As Girls enters its sixth and final series, Lena Dunham has reiterated her regret over the cult hit’s lack of racial diversity.
Girls, created by Dunham and launched in 2012, follows the imperfect lives of four white girls growing up in New York. It has soared in popularity since its inception and has been hailed as “era-defining”, but its racial problem has not gone unnoticed by critics.
In an interview with Nylon magazine, Dunham said: “I wouldn’t do another show that starred four white girls.
“That being said, when I wrote the pilot I was 23. Each character was an extension of me. I thought I was doing the right thing.
“I was not trying to write the experience of somebody I didn’t know, and not trying to stick a black girl in without understanding the nuance of what her experience of hipster Brooklyn was.”
The second series of Girls saw Dunham cast Golden Globe-winning actor Donald Glover to play her African American boyfriend, but some said the casting was still misguided.
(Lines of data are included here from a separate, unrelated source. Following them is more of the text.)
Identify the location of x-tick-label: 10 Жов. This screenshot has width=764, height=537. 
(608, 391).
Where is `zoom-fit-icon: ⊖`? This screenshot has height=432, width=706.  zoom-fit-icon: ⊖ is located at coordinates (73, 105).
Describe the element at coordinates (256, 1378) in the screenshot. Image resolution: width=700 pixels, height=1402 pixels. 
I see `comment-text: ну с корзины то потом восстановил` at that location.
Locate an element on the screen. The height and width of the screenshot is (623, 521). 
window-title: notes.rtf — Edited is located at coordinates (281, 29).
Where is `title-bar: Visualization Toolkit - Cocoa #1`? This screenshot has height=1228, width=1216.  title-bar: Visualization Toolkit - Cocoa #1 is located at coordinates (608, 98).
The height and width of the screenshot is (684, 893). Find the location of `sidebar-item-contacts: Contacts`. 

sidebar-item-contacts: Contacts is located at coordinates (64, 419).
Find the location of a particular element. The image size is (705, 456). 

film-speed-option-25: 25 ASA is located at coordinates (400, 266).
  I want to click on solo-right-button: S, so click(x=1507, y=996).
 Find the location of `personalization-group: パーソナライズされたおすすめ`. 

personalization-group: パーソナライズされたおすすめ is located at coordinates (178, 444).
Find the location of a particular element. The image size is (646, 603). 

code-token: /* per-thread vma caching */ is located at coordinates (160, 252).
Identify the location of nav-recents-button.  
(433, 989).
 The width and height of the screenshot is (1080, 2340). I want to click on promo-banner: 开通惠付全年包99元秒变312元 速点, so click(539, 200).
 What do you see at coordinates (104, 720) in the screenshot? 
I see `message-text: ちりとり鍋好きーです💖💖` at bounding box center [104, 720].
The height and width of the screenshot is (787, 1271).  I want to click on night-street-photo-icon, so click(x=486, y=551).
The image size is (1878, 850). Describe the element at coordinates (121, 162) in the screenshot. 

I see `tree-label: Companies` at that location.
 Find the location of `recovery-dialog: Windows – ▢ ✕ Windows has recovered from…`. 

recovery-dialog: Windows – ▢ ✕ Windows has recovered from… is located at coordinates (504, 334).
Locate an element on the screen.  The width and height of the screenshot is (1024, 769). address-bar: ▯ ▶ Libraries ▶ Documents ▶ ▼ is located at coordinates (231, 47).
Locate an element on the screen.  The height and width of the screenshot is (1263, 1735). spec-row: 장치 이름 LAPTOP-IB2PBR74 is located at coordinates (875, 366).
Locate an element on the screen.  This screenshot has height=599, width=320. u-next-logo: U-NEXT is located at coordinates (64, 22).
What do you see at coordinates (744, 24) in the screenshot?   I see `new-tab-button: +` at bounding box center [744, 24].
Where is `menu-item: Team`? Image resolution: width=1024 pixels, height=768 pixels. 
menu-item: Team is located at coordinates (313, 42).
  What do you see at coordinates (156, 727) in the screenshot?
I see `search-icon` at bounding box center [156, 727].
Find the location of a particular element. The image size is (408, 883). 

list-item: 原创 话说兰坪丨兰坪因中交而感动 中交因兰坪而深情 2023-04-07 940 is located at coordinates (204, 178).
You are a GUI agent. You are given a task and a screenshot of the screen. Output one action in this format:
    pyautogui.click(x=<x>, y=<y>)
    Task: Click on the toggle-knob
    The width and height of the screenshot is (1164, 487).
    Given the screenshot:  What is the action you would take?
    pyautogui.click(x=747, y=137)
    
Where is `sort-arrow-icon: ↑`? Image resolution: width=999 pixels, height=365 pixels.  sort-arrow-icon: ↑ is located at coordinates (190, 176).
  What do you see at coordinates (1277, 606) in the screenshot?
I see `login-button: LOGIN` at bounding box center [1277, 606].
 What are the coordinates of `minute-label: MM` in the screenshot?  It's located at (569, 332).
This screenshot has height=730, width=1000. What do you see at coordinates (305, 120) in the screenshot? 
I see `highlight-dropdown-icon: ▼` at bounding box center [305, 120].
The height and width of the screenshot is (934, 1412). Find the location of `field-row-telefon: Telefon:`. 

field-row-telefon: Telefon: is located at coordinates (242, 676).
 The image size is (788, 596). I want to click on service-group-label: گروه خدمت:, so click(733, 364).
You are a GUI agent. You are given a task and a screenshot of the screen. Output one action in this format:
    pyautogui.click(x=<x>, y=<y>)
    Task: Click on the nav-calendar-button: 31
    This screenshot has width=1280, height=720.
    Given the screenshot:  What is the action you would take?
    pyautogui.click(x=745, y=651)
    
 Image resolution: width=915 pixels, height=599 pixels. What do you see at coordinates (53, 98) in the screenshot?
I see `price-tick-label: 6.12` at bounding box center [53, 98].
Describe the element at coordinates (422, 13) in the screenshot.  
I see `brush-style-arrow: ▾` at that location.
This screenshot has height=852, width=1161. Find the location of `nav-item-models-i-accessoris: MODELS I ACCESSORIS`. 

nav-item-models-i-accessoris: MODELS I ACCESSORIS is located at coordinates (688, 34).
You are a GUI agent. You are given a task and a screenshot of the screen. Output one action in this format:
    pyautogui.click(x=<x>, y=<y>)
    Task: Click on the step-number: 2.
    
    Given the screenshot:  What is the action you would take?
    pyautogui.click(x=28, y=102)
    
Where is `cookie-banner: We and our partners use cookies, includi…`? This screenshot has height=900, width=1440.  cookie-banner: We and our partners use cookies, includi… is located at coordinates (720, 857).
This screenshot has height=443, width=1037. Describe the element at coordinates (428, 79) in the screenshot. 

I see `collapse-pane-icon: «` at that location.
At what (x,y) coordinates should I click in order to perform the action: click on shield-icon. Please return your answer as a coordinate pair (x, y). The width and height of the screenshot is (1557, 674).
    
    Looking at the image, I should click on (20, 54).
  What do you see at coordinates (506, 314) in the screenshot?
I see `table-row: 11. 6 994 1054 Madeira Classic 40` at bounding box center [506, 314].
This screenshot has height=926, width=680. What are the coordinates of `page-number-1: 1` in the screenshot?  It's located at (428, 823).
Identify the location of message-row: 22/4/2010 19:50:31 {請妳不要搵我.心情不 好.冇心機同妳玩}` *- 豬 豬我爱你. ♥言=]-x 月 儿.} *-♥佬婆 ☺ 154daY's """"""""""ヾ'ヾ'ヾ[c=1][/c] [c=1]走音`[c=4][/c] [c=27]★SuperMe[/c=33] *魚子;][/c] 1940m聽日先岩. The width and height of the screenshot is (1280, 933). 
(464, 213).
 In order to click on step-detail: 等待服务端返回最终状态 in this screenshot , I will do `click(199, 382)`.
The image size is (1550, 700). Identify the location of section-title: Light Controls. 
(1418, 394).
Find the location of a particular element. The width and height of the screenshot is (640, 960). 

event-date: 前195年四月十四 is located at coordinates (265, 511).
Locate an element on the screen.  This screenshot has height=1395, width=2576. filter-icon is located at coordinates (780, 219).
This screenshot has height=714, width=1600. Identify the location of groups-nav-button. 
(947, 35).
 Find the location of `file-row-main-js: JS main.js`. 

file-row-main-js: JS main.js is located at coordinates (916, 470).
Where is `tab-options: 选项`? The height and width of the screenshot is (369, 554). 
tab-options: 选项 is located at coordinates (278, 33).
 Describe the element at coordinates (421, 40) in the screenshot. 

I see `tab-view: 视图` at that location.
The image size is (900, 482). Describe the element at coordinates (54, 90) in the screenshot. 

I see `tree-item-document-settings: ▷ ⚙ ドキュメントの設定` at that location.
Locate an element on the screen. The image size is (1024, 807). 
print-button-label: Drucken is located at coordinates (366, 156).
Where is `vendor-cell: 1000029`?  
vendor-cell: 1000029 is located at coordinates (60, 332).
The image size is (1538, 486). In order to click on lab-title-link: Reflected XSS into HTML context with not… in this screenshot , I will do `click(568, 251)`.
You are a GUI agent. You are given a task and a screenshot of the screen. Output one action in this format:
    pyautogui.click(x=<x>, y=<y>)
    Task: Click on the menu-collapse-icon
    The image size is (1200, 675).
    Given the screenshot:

Under the headline “Why Girls Won’t Ever Overcome Its Racial Problem“, The Atlantic’s Judy Berman wrote in 2013: “Dunham continues to cast non-white actors only when race defines their character – which is to say, she still doesn’t get it.”
This is not the first time Dunham has spoken on the subject, in response to criticism for its so-called ‘whitewashing’. In 2015, Dunham told The Hollywood Reporter, “I had been thinking so much about sort of representing weirdo girls and chubby girls and strange half-Jews that I had forgotten that there was an entire world of women who were being underserved.”
We can expect the final series to carry influences of the US election, and to have taken Donald Trump’s win into account: “I don’t mean to be demurring, but there are some big female issues, more than maybe ever before.”
Speaking about Girls finally coming to an end, Dunham said: “I’m probably going to have a nervous crying breakdown.”